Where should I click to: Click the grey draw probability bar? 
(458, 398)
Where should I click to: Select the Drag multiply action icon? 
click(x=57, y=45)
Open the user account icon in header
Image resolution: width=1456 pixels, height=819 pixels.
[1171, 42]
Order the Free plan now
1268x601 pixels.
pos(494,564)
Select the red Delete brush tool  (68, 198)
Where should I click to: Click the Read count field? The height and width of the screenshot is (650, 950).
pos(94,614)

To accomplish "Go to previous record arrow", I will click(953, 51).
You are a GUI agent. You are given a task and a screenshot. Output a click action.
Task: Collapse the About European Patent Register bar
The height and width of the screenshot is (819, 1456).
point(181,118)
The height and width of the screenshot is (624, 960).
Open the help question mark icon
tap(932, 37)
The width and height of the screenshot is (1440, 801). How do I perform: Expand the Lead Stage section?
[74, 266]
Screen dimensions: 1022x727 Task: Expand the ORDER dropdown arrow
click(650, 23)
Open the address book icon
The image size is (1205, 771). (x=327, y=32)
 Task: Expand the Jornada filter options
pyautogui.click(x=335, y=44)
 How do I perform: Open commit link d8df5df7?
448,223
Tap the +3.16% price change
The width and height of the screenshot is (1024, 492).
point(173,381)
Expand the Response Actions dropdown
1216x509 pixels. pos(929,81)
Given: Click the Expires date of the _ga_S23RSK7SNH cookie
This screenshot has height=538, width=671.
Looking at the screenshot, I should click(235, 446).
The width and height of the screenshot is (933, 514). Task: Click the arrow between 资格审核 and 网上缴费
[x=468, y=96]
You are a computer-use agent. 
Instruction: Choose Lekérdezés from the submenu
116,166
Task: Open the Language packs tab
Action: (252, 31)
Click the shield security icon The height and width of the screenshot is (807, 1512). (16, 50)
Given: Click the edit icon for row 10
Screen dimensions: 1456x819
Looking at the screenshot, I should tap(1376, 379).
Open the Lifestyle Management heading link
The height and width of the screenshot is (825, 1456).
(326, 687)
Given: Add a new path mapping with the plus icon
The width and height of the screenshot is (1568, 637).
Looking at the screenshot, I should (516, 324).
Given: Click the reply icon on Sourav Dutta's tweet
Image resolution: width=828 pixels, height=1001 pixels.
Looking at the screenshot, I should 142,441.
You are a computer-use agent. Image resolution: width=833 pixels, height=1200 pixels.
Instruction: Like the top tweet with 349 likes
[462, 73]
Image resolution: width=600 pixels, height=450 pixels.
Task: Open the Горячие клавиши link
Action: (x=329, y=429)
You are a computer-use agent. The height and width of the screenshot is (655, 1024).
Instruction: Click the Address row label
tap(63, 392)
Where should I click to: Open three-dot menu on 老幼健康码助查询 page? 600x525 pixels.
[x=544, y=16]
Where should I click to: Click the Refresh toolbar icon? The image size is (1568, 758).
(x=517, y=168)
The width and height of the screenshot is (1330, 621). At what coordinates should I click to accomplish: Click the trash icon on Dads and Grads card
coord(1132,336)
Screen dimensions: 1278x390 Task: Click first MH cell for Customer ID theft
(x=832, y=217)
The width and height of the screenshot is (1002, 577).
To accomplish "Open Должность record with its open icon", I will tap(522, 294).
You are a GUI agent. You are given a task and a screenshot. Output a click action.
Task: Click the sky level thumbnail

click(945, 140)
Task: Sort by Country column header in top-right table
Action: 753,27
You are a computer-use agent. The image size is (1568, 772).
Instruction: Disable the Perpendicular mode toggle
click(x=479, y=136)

→ **ACTIVITY**
Output an identical copy of every record above.

→ **RESULT**
Where should I click to: Click the grey draw probability bar? 
(458, 398)
Where should I click to: Select the Drag multiply action icon? 
click(x=57, y=45)
Open the user account icon in header
Image resolution: width=1456 pixels, height=819 pixels.
[1171, 42]
Order the Free plan now
1268x601 pixels.
pos(494,564)
Select the red Delete brush tool  (68, 198)
Where should I click to: Click the Read count field? The height and width of the screenshot is (650, 950).
pos(94,614)

To accomplish "Go to previous record arrow", I will click(953, 51).
You are a GUI agent. You are given a task and a screenshot. Output a click action.
Task: Collapse the About European Patent Register bar
The height and width of the screenshot is (819, 1456).
point(181,118)
The height and width of the screenshot is (624, 960).
Open the help question mark icon
tap(932, 37)
The width and height of the screenshot is (1440, 801). How do I perform: Expand the Lead Stage section?
[74, 266]
Screen dimensions: 1022x727 Task: Expand the ORDER dropdown arrow
click(650, 23)
Open the address book icon
The image size is (1205, 771). (x=327, y=32)
 Task: Expand the Jornada filter options
pyautogui.click(x=335, y=44)
 How do I perform: Open commit link d8df5df7?
448,223
Tap the +3.16% price change
The width and height of the screenshot is (1024, 492).
point(173,381)
Expand the Response Actions dropdown
1216x509 pixels. pos(929,81)
Given: Click the Expires date of the _ga_S23RSK7SNH cookie
This screenshot has height=538, width=671.
Looking at the screenshot, I should click(235, 446).
The width and height of the screenshot is (933, 514). Task: Click the arrow between 资格审核 and 网上缴费
[x=468, y=96]
You are a computer-use agent. 
Instruction: Choose Lekérdezés from the submenu
116,166
Task: Open the Language packs tab
Action: (252, 31)
Click the shield security icon The height and width of the screenshot is (807, 1512). (16, 50)
Given: Click the edit icon for row 10
Screen dimensions: 1456x819
Looking at the screenshot, I should tap(1376, 379).
Open the Lifestyle Management heading link
The height and width of the screenshot is (825, 1456).
(326, 687)
Given: Add a new path mapping with the plus icon
The width and height of the screenshot is (1568, 637).
Looking at the screenshot, I should (516, 324).
Given: Click the reply icon on Sourav Dutta's tweet
Image resolution: width=828 pixels, height=1001 pixels.
Looking at the screenshot, I should 142,441.
You are a computer-use agent. Image resolution: width=833 pixels, height=1200 pixels.
Instruction: Like the top tweet with 349 likes
[462, 73]
Image resolution: width=600 pixels, height=450 pixels.
Task: Open the Горячие клавиши link
Action: (x=329, y=429)
You are a computer-use agent. The height and width of the screenshot is (655, 1024).
Instruction: Click the Address row label
tap(63, 392)
Where should I click to: Open three-dot menu on 老幼健康码助查询 page? 600x525 pixels.
[x=544, y=16]
Where should I click to: Click the Refresh toolbar icon? The image size is (1568, 758).
(x=517, y=168)
The width and height of the screenshot is (1330, 621). At what coordinates should I click to accomplish: Click the trash icon on Dads and Grads card
coord(1132,336)
Screen dimensions: 1278x390 Task: Click first MH cell for Customer ID theft
(x=832, y=217)
The width and height of the screenshot is (1002, 577).
To accomplish "Open Должность record with its open icon", I will tap(522, 294).
You are a GUI agent. You are given a task and a screenshot. Output a click action.
Task: Click the sky level thumbnail

click(945, 140)
Task: Sort by Country column header in top-right table
Action: 753,27
You are a computer-use agent. The image size is (1568, 772).
Instruction: Disable the Perpendicular mode toggle
click(x=479, y=136)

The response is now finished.